Hey Rasa @community!
For some time we’ve been thinking about what should go in the next major release of Rasa Open Source. One thing on the top of the list was a change to the training and configuration data format.
The current training data format has been with us for quite a while. Since the training data files are just normal text files and are maintained (written and read) by humans (not bots), Markdown as a format is quite handy.
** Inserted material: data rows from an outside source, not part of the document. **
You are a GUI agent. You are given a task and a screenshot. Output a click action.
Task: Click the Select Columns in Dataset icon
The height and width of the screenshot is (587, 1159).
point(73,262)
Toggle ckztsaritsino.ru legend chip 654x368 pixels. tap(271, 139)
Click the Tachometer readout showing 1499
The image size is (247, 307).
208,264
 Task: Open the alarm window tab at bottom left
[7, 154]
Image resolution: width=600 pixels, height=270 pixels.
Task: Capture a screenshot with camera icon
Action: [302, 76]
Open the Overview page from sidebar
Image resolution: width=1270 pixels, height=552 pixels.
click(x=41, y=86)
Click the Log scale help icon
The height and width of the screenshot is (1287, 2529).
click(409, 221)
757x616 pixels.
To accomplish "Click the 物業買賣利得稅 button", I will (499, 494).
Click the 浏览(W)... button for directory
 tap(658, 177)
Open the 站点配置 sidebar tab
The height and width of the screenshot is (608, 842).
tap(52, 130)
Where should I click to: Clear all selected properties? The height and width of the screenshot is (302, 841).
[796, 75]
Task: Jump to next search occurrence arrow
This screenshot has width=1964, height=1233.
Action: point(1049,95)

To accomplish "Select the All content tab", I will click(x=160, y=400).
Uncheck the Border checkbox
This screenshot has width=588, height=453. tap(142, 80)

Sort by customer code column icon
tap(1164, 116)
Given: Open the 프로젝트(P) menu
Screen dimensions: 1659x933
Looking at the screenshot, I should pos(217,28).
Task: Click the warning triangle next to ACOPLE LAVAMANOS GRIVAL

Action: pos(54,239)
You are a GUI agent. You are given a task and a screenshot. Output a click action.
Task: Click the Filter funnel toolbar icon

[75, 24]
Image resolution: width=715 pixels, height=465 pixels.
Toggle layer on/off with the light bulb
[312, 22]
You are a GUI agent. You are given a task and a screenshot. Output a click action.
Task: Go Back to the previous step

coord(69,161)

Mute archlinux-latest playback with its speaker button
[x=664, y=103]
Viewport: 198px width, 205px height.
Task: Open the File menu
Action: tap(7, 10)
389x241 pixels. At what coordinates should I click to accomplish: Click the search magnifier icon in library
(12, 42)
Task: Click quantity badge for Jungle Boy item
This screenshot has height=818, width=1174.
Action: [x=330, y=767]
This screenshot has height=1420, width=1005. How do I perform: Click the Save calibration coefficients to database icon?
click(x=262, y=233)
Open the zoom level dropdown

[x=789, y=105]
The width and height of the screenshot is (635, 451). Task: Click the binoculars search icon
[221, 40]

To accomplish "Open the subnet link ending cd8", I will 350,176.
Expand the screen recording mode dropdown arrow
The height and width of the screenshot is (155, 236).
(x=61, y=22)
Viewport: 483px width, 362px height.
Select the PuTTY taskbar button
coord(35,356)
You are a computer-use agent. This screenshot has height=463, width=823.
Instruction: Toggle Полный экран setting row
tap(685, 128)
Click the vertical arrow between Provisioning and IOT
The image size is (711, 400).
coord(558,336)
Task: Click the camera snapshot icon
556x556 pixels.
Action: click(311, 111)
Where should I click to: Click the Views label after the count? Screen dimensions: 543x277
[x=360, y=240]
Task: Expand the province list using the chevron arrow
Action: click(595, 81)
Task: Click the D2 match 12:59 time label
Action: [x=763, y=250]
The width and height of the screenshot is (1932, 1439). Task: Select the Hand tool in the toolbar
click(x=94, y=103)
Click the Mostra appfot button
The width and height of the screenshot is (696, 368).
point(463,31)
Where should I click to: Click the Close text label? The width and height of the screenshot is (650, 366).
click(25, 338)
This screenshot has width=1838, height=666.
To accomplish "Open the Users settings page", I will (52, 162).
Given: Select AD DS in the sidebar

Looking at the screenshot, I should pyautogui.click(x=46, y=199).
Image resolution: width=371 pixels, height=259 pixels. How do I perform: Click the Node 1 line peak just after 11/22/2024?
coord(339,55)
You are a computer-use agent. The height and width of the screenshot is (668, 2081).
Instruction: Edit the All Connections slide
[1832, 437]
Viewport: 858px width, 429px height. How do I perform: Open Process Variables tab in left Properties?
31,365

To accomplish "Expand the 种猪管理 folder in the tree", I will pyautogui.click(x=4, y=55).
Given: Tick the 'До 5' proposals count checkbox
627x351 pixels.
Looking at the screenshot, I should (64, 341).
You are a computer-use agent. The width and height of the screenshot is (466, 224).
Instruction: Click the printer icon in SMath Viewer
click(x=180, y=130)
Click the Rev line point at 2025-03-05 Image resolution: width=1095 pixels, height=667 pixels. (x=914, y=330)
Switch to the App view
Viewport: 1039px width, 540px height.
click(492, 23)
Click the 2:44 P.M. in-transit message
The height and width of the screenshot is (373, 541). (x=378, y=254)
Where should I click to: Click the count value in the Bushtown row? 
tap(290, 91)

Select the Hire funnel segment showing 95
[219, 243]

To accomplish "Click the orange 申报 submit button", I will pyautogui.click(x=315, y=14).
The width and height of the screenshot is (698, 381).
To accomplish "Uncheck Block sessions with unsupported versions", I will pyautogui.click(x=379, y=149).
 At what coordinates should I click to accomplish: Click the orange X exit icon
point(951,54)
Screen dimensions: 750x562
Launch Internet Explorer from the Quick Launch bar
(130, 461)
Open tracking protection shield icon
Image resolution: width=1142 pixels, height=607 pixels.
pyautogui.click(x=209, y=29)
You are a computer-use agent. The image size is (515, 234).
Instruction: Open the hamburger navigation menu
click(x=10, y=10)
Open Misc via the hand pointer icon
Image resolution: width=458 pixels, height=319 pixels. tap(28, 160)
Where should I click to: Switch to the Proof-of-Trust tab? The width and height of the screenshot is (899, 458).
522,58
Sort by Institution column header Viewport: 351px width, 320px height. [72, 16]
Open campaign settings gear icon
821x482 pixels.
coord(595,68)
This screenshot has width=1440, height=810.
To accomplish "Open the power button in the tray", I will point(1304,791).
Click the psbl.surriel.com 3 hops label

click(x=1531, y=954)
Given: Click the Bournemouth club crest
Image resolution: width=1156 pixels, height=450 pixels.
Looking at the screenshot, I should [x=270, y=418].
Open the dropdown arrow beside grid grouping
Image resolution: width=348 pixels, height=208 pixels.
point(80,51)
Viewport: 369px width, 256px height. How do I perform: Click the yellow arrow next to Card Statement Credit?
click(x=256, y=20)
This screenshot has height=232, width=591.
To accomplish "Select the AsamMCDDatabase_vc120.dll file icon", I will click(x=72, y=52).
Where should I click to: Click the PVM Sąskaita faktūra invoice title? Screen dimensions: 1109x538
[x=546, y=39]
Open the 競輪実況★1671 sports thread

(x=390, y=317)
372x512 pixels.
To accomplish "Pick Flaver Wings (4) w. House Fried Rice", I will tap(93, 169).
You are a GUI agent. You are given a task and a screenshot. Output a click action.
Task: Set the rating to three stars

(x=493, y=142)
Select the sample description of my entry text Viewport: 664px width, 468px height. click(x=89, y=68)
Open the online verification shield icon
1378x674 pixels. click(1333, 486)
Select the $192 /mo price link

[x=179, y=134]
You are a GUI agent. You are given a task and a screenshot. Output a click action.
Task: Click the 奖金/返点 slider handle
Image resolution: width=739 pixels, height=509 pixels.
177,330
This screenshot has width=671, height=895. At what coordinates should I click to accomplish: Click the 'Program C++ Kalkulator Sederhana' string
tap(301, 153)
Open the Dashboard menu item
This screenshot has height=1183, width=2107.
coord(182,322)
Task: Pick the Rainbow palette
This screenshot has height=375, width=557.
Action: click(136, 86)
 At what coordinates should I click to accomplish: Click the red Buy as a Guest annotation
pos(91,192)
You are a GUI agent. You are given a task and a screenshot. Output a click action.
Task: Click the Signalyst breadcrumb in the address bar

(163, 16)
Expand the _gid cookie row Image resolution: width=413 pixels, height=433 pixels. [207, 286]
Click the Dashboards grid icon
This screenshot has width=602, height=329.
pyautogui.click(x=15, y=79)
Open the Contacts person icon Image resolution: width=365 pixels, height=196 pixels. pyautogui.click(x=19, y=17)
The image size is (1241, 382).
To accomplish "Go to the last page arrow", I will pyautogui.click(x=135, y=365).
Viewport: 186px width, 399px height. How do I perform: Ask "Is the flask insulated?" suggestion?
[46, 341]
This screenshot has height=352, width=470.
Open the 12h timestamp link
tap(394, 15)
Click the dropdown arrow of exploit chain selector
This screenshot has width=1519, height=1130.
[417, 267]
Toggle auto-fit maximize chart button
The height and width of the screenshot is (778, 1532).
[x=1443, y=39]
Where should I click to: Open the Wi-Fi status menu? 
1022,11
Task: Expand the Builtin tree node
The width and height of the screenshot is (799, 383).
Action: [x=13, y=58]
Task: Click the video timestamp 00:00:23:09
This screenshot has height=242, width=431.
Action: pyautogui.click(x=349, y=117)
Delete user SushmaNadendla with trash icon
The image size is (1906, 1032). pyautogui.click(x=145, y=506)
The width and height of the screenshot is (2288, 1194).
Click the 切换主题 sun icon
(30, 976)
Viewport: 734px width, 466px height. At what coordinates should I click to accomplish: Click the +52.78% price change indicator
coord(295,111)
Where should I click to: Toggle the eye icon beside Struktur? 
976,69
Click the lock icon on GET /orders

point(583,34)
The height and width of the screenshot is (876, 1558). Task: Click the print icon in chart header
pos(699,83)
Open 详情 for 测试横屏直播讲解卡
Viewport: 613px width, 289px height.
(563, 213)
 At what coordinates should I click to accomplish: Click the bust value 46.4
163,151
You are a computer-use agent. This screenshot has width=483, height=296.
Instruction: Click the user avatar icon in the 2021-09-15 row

However, at some point we’ve started to experience some limitations using it:
- training stories are using Markdown only formally, in fact it’s quite a mix of special symbols and JSON, making it quite tricky to write
- any new feature we’d like to add would bring even more special symbols
At the same time we received several important feature requests like:
- support for optional custom metadata in training examples
- ability to split possibly long configuration files into smaller separate ones
- add buttons and images support for the response selector
We also want to unify the way we define entities and make it “future-proof”, so that it’s expandable enough for possible upcoming features.
Of course, the training data and configuration files should still stay human-readable and editable.
So we’ve started to discuss what we can do to address that and came up with two ideas that we’d like to share with you.
Let’s quickly recall how a typical Rasa Open Source project is organized now.
Training data files
- NLU.md
- Stories.md
- Responses.md
- Lookup-Table.md
Configuration files
- domain.yml
- config.yml
- endpoints.yml
- credentials.yml
Option #1: Extended Original Format
We generalize the existing “entity roles” syntax so that for every intent example, an entity marked with []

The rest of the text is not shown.